Audit Log — Overview
The Audit Log Service is the immutable compliance record for every
action on the platform. No module writes to the audit log directly —
all services call kernel.audit(). The service guarantees that every
audit record is persisted, even when Kafka or ClickHouse is temporarily
unavailable.
Fundamental property: Audit records are never deleted. The
deleted_atsoft-delete column exists for GDPR anonymization workflow only. Physical deletion from ClickHouse is not supported.
Technical Stack
| Component | Technology | Role |
|---|---|---|
| Go runtime | ClickHouse/clickhouse-go | ClickHouse write and query client |
| Primary store | ClickHouse (ReplacingMergeTree) | Append-only, high-throughput write, index-only scans |
| Message queue | Kafka (segmentio/kafka-go) — topic platform.audit.events | Decouples producers from ClickHouse, buffers during outages |
| Fallback store | PostgreSQL — table audit_wal | WAL fallback when Kafka is unavailable |
| SDK package | @platform/sdk-audit | TypeScript client for all modules |
Internal Packages
| Package | Responsibility |
|---|---|
internal/config | Environment configuration |
internal/handler | HTTP request handlers (REST API) |
internal/kafka | Kafka consumer — reads platform.audit.events, writes to ClickHouse |
internal/model | Audit record domain model |
internal/repository | ClickHouse repository (read + write) |
internal/service | Business logic — routing, validation, anonymization |
internal/wal | PostgreSQL WAL fallback — write and background replay |
Dual-Write Guarantee
The Audit Service guarantees that no audit record is ever lost, regardless of which component fails.
Normal path:
Service → Kafka (platform.audit.events) → ClickHouse consumer → ClickHouse
ClickHouse down:
Kafka stores events for up to 7 days.
Consumer waits. When ClickHouse recovers → consumer catches up automatically.

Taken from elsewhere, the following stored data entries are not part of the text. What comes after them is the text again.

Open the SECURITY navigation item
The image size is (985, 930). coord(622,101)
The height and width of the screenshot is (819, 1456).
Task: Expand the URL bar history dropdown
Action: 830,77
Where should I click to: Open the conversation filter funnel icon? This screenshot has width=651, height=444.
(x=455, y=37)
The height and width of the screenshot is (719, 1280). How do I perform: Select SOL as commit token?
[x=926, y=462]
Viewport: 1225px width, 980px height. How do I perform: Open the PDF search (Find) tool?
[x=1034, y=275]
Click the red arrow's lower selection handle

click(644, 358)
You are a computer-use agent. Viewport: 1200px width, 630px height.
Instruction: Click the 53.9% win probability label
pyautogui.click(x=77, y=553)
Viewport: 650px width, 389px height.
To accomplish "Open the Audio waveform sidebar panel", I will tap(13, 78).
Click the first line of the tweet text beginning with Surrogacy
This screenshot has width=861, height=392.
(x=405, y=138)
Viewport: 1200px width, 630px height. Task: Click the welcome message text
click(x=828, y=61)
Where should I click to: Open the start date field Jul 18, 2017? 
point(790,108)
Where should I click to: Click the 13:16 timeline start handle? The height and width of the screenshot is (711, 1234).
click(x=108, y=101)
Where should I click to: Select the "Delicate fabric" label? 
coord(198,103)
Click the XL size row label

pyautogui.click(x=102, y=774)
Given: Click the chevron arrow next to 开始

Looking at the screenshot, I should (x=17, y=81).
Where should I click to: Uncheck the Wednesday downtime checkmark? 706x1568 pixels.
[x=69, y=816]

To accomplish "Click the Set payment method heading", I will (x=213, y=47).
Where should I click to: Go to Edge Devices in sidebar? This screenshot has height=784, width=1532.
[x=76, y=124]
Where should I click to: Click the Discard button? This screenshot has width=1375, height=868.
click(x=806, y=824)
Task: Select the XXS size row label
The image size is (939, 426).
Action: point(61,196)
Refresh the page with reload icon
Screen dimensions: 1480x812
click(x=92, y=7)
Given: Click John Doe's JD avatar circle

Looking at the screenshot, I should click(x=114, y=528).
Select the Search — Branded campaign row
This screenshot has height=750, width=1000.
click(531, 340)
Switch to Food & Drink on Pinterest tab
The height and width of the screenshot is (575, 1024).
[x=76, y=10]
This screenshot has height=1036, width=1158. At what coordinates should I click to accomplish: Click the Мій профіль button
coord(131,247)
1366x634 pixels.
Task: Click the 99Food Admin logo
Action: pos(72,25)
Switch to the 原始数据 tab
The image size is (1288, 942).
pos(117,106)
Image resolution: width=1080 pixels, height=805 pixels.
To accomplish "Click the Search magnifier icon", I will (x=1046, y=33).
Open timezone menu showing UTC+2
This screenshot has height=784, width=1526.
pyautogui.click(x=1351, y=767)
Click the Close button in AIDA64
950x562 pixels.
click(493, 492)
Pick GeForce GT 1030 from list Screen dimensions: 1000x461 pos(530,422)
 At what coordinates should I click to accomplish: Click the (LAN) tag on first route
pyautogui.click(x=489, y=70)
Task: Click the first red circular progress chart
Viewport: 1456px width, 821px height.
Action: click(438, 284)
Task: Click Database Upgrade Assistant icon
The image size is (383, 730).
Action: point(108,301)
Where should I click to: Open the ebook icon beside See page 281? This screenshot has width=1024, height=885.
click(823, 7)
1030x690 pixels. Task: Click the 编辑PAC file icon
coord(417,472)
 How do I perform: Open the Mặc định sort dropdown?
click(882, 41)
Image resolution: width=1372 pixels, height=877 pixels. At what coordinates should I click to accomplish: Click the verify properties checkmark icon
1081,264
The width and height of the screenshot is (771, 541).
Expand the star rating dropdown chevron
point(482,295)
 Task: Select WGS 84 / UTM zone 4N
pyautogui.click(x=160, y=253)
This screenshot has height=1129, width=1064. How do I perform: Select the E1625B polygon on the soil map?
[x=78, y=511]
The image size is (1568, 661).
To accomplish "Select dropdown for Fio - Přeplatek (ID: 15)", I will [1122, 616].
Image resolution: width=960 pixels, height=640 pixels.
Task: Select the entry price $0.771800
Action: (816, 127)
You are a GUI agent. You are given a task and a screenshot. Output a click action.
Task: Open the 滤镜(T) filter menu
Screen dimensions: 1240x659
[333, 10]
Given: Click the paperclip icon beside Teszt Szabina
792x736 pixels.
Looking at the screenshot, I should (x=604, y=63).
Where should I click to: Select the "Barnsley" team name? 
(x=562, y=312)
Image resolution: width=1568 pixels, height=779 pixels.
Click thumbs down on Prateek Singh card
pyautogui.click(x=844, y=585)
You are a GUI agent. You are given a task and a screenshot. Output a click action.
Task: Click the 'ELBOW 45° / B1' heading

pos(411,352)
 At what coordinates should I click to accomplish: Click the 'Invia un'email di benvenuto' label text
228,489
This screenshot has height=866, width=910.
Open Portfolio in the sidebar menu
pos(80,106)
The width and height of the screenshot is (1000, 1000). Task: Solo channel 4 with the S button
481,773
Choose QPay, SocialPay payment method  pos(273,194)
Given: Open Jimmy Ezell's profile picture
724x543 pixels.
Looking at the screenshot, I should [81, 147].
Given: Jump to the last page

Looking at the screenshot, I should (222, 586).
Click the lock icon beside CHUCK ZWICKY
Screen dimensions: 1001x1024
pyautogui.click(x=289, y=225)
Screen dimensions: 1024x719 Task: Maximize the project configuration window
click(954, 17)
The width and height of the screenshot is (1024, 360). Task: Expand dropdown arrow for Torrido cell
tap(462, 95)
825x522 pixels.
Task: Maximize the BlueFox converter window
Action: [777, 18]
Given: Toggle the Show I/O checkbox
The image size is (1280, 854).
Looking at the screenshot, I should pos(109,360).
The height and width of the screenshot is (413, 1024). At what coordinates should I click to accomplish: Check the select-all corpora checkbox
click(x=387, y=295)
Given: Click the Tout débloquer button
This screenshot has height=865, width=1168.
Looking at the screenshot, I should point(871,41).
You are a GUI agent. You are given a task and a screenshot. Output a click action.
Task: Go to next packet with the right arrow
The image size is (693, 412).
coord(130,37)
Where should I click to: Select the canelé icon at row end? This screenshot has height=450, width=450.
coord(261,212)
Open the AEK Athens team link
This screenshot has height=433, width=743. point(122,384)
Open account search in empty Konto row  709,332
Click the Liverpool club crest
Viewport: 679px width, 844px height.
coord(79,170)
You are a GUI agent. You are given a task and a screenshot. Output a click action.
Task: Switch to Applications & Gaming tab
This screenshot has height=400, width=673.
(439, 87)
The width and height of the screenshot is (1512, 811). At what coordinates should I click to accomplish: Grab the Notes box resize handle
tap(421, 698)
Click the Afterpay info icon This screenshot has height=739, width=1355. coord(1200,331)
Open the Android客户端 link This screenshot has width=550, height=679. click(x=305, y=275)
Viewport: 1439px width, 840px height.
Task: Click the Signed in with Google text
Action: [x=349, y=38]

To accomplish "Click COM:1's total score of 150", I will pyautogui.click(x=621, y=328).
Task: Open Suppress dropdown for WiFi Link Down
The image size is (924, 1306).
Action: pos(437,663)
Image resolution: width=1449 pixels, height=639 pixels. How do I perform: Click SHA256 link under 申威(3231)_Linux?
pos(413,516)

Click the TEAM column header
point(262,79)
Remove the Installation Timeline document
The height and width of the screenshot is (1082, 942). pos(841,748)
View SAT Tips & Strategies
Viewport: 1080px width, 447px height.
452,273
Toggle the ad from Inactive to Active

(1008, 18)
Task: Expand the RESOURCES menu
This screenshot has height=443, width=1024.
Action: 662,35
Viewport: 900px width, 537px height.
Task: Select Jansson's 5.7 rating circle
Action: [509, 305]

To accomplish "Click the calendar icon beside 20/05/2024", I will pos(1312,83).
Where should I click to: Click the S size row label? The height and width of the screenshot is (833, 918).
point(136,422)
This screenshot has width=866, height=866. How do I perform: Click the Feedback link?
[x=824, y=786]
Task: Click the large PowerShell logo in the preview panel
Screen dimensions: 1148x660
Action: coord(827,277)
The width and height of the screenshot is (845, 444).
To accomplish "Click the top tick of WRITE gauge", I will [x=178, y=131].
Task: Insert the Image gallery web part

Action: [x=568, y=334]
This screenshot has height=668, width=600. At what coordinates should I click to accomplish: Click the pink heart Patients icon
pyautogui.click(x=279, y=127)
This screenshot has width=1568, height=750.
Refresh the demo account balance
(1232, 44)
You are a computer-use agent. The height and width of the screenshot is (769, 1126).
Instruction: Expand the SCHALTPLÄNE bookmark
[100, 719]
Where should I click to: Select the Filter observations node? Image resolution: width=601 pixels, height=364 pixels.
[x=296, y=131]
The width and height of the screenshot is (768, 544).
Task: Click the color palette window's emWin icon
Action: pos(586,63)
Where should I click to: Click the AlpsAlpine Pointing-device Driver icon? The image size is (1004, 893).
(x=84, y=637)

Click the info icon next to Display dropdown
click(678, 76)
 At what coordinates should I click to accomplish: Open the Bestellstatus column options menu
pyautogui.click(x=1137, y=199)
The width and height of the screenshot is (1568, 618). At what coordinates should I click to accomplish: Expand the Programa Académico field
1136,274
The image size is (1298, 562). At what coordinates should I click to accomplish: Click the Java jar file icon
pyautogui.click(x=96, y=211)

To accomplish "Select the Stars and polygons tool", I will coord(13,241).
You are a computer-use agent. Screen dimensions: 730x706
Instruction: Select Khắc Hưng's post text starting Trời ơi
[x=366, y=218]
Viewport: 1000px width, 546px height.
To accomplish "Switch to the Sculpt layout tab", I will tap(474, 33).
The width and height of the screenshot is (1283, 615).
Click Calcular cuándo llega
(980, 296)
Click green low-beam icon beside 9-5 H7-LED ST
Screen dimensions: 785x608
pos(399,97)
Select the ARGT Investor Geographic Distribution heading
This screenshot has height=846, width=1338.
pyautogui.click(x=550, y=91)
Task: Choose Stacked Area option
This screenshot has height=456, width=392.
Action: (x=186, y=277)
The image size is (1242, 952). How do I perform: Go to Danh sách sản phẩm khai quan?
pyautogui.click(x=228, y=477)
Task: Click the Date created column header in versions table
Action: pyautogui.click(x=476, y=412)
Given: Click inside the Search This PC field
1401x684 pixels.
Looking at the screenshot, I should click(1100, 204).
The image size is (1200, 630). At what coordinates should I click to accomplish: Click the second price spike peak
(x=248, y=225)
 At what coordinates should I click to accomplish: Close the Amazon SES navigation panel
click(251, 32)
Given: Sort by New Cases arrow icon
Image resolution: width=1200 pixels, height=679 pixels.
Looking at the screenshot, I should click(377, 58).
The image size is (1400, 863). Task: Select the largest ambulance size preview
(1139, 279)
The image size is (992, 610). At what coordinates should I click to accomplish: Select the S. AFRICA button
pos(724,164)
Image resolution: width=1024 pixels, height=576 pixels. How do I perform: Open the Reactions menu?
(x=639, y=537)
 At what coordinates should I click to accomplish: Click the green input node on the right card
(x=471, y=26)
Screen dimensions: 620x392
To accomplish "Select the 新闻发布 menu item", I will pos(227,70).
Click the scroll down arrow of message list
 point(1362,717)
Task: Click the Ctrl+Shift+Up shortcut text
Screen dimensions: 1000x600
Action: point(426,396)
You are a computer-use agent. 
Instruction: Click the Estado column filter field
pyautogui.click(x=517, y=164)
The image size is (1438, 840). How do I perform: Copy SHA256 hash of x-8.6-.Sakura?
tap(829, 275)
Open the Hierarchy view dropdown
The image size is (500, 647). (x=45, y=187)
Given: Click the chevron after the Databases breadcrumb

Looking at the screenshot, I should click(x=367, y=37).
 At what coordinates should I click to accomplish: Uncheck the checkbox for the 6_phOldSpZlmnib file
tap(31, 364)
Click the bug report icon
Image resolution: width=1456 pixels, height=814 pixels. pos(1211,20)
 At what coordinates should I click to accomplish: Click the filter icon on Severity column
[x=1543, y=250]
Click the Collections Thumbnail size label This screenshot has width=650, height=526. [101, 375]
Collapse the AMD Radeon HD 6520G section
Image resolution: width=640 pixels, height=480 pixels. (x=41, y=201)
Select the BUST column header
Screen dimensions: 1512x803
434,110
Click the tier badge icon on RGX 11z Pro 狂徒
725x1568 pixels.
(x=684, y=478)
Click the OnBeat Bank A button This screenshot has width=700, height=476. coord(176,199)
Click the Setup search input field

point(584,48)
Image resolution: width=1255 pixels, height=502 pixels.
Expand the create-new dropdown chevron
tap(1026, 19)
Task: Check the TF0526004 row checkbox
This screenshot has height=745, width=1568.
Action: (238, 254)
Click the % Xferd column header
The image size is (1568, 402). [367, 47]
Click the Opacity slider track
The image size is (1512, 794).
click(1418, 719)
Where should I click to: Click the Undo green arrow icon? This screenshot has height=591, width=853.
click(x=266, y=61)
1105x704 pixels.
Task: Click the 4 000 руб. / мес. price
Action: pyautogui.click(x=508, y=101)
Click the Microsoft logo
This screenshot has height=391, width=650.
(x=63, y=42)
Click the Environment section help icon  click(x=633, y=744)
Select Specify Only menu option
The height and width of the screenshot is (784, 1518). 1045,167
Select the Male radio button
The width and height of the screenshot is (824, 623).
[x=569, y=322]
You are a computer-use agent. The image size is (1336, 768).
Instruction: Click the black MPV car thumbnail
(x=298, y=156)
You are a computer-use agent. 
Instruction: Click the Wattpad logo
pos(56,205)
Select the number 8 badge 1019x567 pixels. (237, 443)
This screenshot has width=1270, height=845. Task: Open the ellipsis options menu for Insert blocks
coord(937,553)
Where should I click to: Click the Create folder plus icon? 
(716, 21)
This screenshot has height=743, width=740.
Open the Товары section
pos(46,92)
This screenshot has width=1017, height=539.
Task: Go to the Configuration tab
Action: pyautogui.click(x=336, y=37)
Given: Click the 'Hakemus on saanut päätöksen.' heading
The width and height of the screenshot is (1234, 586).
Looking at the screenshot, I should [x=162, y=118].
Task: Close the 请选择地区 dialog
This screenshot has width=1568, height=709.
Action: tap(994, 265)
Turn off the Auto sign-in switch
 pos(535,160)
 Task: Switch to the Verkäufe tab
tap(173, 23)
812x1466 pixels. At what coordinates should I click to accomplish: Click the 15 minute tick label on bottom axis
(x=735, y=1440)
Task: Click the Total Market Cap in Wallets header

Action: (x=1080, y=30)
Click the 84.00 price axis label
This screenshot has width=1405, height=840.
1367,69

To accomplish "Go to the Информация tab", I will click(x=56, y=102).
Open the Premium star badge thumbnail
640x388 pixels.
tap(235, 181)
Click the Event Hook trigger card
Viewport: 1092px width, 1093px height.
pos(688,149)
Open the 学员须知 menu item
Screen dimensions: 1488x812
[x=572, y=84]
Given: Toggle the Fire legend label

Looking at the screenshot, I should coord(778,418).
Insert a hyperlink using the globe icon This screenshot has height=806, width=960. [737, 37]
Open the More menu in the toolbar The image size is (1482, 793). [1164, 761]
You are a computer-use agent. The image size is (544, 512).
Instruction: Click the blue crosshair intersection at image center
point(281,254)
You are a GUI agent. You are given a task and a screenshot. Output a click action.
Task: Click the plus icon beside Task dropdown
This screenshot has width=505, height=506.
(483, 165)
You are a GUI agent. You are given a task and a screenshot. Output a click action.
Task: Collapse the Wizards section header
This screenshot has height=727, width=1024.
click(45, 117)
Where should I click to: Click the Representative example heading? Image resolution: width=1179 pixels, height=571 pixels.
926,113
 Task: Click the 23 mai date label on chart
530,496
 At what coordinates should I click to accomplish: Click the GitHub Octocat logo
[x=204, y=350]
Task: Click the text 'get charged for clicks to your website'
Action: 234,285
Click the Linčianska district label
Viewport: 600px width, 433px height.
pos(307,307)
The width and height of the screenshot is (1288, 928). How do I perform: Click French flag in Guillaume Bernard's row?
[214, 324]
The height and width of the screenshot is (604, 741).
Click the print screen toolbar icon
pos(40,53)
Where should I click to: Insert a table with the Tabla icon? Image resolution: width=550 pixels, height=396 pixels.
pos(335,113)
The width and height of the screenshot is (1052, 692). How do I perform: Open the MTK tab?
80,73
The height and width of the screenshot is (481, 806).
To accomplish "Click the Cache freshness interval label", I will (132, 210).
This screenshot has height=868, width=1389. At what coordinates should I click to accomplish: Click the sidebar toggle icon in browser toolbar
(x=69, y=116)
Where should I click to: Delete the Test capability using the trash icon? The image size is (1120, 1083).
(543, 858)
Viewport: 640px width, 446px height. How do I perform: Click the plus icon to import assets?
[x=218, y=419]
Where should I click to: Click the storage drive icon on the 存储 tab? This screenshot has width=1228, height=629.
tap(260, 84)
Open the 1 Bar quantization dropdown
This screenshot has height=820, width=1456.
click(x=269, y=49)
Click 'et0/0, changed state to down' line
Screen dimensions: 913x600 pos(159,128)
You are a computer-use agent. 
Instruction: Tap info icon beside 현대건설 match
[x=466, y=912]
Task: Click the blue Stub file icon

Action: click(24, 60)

Kafka down (fallback path):
Service → PostgreSQL WAL table (audit_wal)
Background goroutine (ticker: 30s) → replay audit_wal → Kafka (on recovery)
WAL retention: 7 days
Replayed records: deleted from audit_wal after successful Kafka publish
Why Non-Blocking
kernel.audit().record() is asynchronous and non-blocking. The
calling service does not wait for ClickHouse confirmation. If the
audit call itself fails (network error before reaching Kafka), the
WAL fallback picks it up. A business operation (Money debit, IAM
login) is never blocked by an audit failure.
| Step | Blocking? | Fallback |
|---|---|---|
| Service → Kafka publish | No | WAL fallback if Kafka unreachable |
| Kafka → ClickHouse consumer | No | Kafka 7-day buffer |
| WAL → Kafka replay | Background (30s ticker) | WAL 7-day retention |
SOX / PCI-DSS compliance: 100% audit trail. The dual-write architecture ensures no record is lost even in a multi-component failure scenario.
ClickHouse Schema Design
Table Engine
CREATE TABLE audit_logs (
id UUID,
tenant_id String,
action String,
entity_type String,
entity_id String,
user_id String,
ip String,
user_agent String,
before String, -- JSON snapshot
after String, -- JSON snapshot
timestamp DateTime64(3, 'UTC'),
deleted_at Nullable(DateTime64(3, 'UTC'))
) ENGINE = ReplacingMergeTree(timestamp)
PARTITION BY (toYYYYMM(timestamp), tenant_id)
ORDER BY (tenant_id, action, timestamp);
Why ReplacingMergeTree
ReplacingMergeTree allows the GDPR anonymization workflow to
"replace" a record by inserting a new version with [REDACTED]
PII. The engine merges duplicates in the background, keeping the
latest version. All queries must use the FINAL modifier to
guarantee only the latest version is returned:
SELECT * FROM audit_logs FINAL
WHERE tenant_id = 'tenant-01j...'
AND action = 'user.login'
ORDER BY timestamp DESC
LIMIT 20;
Without FINAL, ClickHouse may return both the original and the
anonymized version simultaneously (merge is a background process).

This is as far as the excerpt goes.